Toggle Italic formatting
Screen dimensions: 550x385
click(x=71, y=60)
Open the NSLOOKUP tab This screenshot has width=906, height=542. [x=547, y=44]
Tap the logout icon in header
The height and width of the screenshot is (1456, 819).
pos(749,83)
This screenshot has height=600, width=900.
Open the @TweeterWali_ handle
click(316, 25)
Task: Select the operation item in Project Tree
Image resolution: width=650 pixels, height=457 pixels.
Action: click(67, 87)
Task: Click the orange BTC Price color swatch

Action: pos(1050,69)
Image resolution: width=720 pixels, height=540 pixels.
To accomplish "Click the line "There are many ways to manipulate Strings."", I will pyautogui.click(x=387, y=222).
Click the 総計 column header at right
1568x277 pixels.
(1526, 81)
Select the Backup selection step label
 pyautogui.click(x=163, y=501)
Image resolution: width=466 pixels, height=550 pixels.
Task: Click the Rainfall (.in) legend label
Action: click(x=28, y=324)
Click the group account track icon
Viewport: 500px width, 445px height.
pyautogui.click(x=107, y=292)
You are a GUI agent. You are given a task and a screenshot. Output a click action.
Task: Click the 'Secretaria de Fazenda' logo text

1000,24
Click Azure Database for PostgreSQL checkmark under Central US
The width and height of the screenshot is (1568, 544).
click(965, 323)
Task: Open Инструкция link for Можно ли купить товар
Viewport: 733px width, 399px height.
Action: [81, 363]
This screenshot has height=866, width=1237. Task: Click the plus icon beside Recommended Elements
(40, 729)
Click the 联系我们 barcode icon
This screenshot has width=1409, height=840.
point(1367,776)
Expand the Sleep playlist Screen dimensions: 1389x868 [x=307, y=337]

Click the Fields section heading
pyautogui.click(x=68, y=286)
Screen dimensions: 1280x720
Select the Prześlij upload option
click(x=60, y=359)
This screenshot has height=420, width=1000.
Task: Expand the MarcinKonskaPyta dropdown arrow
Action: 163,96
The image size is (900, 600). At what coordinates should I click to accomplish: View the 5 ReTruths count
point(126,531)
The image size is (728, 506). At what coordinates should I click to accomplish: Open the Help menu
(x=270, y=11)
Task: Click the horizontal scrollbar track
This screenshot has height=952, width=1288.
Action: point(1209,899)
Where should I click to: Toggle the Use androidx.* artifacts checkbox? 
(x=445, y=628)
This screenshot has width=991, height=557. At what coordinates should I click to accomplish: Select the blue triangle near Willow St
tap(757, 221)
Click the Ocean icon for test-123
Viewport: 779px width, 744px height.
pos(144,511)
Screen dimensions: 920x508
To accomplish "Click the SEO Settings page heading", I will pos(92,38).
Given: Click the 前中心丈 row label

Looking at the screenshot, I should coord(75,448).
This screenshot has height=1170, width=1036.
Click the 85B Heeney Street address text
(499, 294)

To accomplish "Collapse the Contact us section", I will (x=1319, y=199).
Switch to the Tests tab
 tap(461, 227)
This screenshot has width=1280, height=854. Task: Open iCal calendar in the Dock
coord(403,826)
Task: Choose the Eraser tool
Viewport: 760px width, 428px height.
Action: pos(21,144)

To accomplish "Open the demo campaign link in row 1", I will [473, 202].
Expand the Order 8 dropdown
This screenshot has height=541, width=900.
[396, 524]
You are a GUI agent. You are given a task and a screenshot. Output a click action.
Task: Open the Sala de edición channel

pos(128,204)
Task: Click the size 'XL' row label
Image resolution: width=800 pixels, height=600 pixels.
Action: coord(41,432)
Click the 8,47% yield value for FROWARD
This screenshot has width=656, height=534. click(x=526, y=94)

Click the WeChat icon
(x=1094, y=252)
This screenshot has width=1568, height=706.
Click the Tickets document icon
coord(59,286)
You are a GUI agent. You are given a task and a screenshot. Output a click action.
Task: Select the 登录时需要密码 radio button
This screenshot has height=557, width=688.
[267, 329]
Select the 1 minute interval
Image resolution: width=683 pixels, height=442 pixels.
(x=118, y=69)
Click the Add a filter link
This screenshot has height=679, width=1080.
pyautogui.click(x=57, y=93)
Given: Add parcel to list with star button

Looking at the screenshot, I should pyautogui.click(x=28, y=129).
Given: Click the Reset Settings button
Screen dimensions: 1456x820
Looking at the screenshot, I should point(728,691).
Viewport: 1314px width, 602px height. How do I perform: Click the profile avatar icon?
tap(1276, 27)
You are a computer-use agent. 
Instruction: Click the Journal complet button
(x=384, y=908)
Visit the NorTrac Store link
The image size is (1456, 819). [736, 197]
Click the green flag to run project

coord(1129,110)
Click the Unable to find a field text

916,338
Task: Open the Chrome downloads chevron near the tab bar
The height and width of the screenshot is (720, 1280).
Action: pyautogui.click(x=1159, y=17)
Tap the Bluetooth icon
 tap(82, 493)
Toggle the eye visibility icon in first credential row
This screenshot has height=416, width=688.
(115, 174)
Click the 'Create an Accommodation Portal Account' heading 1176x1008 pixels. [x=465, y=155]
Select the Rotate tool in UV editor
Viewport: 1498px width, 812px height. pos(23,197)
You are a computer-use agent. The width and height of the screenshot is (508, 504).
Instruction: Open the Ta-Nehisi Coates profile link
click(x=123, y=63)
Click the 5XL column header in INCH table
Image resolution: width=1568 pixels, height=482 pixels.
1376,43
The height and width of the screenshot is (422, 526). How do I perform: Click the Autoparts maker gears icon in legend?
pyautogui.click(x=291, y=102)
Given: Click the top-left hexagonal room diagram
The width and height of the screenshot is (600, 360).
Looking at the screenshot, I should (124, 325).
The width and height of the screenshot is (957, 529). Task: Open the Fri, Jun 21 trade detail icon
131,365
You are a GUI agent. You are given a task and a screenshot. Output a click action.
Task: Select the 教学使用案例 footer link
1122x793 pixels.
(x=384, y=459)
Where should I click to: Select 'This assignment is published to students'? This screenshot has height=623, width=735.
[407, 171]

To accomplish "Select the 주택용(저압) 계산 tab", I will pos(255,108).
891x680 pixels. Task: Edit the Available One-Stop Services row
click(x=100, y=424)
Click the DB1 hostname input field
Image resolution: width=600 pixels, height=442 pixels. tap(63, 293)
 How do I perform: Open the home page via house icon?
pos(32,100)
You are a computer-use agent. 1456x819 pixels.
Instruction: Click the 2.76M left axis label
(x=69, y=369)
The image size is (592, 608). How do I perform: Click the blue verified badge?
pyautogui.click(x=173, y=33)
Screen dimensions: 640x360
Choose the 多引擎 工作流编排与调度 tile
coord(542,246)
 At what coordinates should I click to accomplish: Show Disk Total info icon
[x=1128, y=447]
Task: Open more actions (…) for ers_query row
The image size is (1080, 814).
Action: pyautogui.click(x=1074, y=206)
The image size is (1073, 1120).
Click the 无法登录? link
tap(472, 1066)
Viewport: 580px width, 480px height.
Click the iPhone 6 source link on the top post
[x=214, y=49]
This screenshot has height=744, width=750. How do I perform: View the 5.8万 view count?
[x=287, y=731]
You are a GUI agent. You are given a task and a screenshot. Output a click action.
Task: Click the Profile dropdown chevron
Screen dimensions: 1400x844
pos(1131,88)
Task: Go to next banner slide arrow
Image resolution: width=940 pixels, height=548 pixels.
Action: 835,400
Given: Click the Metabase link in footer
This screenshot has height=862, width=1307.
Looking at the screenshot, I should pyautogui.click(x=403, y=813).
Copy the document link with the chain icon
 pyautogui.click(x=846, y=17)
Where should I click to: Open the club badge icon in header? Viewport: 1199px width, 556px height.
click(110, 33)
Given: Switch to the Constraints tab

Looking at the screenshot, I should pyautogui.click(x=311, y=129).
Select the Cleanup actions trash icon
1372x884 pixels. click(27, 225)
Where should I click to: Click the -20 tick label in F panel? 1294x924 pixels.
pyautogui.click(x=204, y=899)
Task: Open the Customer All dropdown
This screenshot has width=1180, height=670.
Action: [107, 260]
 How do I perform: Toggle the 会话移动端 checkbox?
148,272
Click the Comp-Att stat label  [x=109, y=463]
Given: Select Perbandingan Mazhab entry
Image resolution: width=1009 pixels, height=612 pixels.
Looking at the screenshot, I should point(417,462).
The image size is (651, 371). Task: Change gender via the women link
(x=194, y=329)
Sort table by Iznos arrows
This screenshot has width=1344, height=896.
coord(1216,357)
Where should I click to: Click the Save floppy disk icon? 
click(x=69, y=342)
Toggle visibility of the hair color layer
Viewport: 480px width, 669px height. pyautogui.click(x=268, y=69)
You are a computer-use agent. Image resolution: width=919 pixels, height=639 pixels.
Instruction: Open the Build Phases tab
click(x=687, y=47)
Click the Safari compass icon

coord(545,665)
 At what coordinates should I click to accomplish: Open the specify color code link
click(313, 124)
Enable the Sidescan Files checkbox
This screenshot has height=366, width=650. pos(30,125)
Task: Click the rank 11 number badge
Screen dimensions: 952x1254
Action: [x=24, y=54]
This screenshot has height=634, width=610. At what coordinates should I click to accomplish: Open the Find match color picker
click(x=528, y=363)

-- -- --

◆ PROBLEM REQUIREMENTS ◆
From the data above, reproduce word for word the lines running from the line with "Click the 8,47% yield value for FROWARD" to the line with "Select the 1 minute interval", ends included.

◆ TASK RESULT ◆
Click the 8,47% yield value for FROWARD
This screenshot has width=656, height=534. click(x=526, y=94)

Click the WeChat icon
(x=1094, y=252)
This screenshot has width=1568, height=706.
Click the Tickets document icon
coord(59,286)
You are a GUI agent. You are given a task and a screenshot. Output a click action.
Task: Select the 登录时需要密码 radio button
This screenshot has height=557, width=688.
[267, 329]
Select the 1 minute interval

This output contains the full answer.